**DESCRIPTION OF THE TASK**. Copy each line of the records below that mentions the word "accomplish".

**EXERCISE INPUT**.
+-------+
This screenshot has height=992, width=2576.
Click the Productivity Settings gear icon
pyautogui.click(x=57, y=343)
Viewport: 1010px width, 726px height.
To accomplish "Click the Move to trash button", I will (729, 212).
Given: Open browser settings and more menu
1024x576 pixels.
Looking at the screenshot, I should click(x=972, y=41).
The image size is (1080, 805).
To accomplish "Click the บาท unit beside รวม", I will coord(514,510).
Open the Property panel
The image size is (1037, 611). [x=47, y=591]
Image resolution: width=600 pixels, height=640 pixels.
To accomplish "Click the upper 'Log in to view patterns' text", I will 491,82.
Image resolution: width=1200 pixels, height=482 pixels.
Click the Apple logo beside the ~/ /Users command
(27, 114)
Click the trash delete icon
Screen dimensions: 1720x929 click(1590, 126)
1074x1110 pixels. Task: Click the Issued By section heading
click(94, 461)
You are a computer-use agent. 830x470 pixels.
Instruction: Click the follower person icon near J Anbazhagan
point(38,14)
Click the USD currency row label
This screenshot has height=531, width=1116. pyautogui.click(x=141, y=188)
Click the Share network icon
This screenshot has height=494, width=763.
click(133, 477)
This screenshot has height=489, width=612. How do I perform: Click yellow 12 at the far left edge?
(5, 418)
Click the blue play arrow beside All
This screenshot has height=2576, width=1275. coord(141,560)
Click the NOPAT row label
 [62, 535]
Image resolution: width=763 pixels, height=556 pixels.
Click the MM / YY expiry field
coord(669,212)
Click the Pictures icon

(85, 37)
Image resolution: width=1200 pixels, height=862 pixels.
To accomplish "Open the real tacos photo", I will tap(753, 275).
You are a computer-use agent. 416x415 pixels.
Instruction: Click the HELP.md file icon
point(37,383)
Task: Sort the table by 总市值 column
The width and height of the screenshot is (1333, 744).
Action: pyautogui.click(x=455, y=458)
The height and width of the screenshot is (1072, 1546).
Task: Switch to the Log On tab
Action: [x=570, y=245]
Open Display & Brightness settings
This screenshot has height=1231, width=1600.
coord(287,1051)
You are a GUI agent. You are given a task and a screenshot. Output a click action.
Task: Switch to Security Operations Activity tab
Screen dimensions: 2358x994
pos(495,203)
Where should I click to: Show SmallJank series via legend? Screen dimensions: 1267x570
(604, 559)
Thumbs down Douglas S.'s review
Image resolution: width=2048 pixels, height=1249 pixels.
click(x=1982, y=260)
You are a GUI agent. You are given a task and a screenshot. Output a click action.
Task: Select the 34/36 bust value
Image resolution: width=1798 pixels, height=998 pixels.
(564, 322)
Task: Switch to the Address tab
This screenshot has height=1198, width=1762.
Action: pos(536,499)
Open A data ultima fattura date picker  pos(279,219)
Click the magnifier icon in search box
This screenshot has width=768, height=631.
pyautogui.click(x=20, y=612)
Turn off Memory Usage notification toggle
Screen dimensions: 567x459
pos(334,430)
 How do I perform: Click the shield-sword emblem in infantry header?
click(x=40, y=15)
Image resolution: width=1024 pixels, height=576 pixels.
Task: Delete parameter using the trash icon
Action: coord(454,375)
+-------+
**SOLUTION TO THIS TASK**.
To accomplish "Click the Move to trash button", I will (729, 212).
To accomplish "Click the บาท unit beside รวม", I will coord(514,510).
To accomplish "Click the upper 'Log in to view patterns' text", I will 491,82.
To accomplish "Open the real tacos photo", I will tap(753, 275).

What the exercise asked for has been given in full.